Category Archives: Uncategorized

Jan. 22-28

“Thoughts—and feelings triggered by thoughts—are mutable and impermanent, and yet because we humans incorrectly identify our being with our thinking, we construct a false notion of ourselves out of ideas and memories that have no actual substance. No wonder the ego is called ‘the false self.’”

-Karen Maezen Miller

 

This Week’s Discussion Topic
It’s often said in Zen that “All beings are already enlightened.” How do you understand this statement, and how does it relate to practice?

Jan. 15-21

“Liberation is about cutting, or dissolving, or letting go of, or seeing through—choose your image—the attachment to anything. The description of the no-clinging mind may be different in the different schools, but the experience of the no-clinging mind is the same.”

-Joseph Goldstein

 

This Week’s Discussion Topic
How has koan study affected your practice?

Jan. 1-7

“Buddhism means not being concerned with whether you’re seen as a hot-shot Dalai Lama, or a hot-shot Pope, or a hot-shot parent, or even a halfway decent anything… the ego is just a construct.

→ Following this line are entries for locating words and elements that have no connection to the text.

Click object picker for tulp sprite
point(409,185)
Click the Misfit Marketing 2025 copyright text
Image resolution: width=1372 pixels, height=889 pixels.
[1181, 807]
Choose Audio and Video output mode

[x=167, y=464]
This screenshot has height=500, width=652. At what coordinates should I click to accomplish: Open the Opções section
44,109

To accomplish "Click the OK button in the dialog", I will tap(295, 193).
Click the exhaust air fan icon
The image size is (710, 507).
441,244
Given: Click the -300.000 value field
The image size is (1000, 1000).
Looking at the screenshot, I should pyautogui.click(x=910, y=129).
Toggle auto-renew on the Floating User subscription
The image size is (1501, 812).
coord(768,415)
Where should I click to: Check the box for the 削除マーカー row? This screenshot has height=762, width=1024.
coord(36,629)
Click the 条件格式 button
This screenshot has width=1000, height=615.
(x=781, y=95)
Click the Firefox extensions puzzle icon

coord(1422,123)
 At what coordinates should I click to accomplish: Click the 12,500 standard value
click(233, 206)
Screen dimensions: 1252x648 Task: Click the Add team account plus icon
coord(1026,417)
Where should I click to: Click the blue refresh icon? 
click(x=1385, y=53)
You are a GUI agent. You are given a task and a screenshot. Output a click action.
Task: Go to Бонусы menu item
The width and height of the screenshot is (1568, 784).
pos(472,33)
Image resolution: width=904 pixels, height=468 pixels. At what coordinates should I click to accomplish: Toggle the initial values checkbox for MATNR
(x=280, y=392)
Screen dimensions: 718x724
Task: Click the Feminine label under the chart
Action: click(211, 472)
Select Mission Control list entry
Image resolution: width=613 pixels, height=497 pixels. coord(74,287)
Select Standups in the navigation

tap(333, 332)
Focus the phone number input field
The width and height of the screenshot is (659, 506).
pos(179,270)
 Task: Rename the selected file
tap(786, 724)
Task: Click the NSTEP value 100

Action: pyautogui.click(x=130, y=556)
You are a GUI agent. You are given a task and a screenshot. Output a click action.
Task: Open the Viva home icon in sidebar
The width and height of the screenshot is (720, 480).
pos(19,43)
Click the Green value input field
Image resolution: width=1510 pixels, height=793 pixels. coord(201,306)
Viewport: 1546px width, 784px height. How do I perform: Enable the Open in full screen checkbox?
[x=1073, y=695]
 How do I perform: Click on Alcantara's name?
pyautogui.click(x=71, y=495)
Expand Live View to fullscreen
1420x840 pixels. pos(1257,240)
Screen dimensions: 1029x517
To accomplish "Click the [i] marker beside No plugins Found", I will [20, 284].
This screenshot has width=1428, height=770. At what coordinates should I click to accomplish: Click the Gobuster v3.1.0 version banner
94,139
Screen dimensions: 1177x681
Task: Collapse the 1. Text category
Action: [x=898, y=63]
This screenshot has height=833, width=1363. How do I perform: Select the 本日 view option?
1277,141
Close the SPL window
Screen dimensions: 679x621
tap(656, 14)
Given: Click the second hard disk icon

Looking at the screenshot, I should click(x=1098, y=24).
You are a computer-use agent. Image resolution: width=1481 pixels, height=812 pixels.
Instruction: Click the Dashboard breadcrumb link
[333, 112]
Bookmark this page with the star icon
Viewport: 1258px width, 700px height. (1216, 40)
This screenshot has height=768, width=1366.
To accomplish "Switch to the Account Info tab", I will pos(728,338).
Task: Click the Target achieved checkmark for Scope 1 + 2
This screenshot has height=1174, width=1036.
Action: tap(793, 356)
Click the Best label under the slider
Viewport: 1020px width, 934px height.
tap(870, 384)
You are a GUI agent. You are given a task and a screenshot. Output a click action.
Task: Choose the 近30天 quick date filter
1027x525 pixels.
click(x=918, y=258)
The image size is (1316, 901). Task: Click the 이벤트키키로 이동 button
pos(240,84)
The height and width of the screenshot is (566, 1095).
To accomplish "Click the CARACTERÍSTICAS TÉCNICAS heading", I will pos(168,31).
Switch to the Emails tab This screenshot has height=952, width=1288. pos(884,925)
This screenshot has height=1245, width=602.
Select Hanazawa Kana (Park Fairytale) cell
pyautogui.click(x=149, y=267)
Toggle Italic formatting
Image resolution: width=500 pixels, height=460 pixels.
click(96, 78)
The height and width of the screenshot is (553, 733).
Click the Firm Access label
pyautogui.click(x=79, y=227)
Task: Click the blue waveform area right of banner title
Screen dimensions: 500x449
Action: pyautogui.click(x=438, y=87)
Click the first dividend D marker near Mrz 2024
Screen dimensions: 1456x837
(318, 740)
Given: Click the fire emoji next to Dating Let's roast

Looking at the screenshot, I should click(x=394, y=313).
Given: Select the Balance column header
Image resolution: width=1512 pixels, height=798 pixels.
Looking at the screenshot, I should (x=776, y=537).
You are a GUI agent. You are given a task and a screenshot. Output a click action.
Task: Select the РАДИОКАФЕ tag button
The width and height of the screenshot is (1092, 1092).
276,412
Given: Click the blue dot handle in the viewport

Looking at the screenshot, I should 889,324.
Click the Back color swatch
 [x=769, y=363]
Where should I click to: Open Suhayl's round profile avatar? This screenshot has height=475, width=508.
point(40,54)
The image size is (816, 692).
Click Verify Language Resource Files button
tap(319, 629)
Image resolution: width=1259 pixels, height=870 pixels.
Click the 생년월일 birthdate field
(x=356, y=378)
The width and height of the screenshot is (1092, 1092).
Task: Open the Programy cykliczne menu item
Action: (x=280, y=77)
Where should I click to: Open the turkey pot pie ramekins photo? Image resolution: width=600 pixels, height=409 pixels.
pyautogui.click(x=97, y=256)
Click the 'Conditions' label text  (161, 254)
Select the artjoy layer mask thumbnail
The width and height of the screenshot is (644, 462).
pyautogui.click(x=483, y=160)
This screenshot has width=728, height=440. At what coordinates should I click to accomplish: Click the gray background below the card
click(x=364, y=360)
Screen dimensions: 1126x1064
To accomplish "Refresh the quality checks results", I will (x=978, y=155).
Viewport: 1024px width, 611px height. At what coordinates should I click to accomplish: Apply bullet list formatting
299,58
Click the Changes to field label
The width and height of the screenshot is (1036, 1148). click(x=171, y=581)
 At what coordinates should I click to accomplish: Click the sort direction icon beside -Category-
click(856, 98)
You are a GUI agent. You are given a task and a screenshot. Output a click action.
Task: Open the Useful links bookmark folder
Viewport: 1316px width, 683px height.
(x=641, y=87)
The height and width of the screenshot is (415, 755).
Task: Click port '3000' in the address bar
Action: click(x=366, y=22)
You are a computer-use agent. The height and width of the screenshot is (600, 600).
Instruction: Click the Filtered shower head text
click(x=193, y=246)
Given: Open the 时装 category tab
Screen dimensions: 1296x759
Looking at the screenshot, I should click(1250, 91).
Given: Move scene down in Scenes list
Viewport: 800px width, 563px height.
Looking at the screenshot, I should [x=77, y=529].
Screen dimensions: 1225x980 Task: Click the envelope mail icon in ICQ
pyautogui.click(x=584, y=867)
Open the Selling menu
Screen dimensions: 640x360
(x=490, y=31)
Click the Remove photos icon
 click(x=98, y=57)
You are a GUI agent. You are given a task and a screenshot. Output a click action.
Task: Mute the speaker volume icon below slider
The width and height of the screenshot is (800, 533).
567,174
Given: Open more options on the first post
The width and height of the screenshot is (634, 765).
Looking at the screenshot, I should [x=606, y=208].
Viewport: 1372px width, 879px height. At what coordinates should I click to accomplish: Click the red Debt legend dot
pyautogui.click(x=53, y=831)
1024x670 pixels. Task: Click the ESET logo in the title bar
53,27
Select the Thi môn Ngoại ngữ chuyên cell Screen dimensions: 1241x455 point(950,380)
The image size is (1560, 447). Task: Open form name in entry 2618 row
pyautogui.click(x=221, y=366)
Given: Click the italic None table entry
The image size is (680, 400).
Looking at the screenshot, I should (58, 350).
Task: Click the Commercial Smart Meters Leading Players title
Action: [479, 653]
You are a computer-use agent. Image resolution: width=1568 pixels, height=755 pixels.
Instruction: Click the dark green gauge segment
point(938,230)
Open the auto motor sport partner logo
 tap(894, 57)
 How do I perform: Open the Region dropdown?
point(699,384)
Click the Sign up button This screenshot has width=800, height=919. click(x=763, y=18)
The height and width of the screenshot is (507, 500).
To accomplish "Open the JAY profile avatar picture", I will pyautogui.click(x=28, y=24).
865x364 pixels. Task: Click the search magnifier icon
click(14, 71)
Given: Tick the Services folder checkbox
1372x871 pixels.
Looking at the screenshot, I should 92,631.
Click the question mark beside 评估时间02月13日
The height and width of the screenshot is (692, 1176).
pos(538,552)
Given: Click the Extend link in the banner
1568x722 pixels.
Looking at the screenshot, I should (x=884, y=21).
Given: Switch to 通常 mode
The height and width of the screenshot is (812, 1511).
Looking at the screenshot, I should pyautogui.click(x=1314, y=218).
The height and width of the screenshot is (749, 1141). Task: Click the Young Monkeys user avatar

Get over it.”

-Christine Cox

This Week’s Discussion Topic
Describe your experience with Shikantaza (just sitting) meditation and how it has worked for you.

Dec. 18-24

“We don’t have to get rid of all our neurotic tendencies: what we do is begin to see how funny they are, and then they’re just part of the fun of life, the fun with living with other people. They’re all crazy. And so are we, of course.”

-Charlotte Joko Beck

 

This Week’s Discussion Topic
What are some of your most prominent “neurotic” thought lines, and how do you deal with them?

Dec. 11-17

“With only a change in perspective, the most ordinary things take on inexpressible beauty. When we don’t know, we don’t judge. And when we don’t judge, we see things in a different light. That is the light of our awareness, unfiltered by intellectual understanding, rumination, or evaluation.”

-Katsuki Sekida

 

 

This Week’s Discussion Topic
Discuss the relationship between faith and doubt as it relates to your practice.

Dec. 4-10

“If we indulge the human propensity to understate, exaggerate, and alter facts for whatever comfort or false security it might accord us, we forfeit our capacity to see reality clearly, and see only a world of our own invention.”

-Lin Jensen

 

This Week’s Discussion Topic
When sitting, what techniques do you use to relate to thoughts, so you don’t become overly engaged with or controlled by them?

Nov. 27-Dec. 3

“To use your mind in a natural way means to avoid trying to control it. The more you try to control your mind, the more stray thoughts will come up to bother you.”

-Master Sheng-Yen

 

This Week’s Discussion Topic
Discuss the relationship between “effortlessness” and “effort” as it relates to your practice.

Nov. 20-26

“The source of ethical conduct is found in the way things are, circumstance itself: unfiltered immediate reality reveals what is needed.”

-Lin Jensen

 

This Week’s Discussion Topic
What are some misconceptions you initially had about meditation/Buddhism that you’ve discovered aren’t true once you began earnestly practicing?

Nov. 13-19

“As long as we think we shouldn’t feel something, as long as we are afraid of feeling vulnerable, our defenses kick in to try to get life under control, to manipulate ourselves or other people. But instead of either controlling or sequestering our feelings, we can learn to both contain and feel them fully.”

-Barry Magid

 

This Week’s Discussion Topic
What does the famous Zen saying “If you meet the Buddha, kill the Buddha,” mean to you?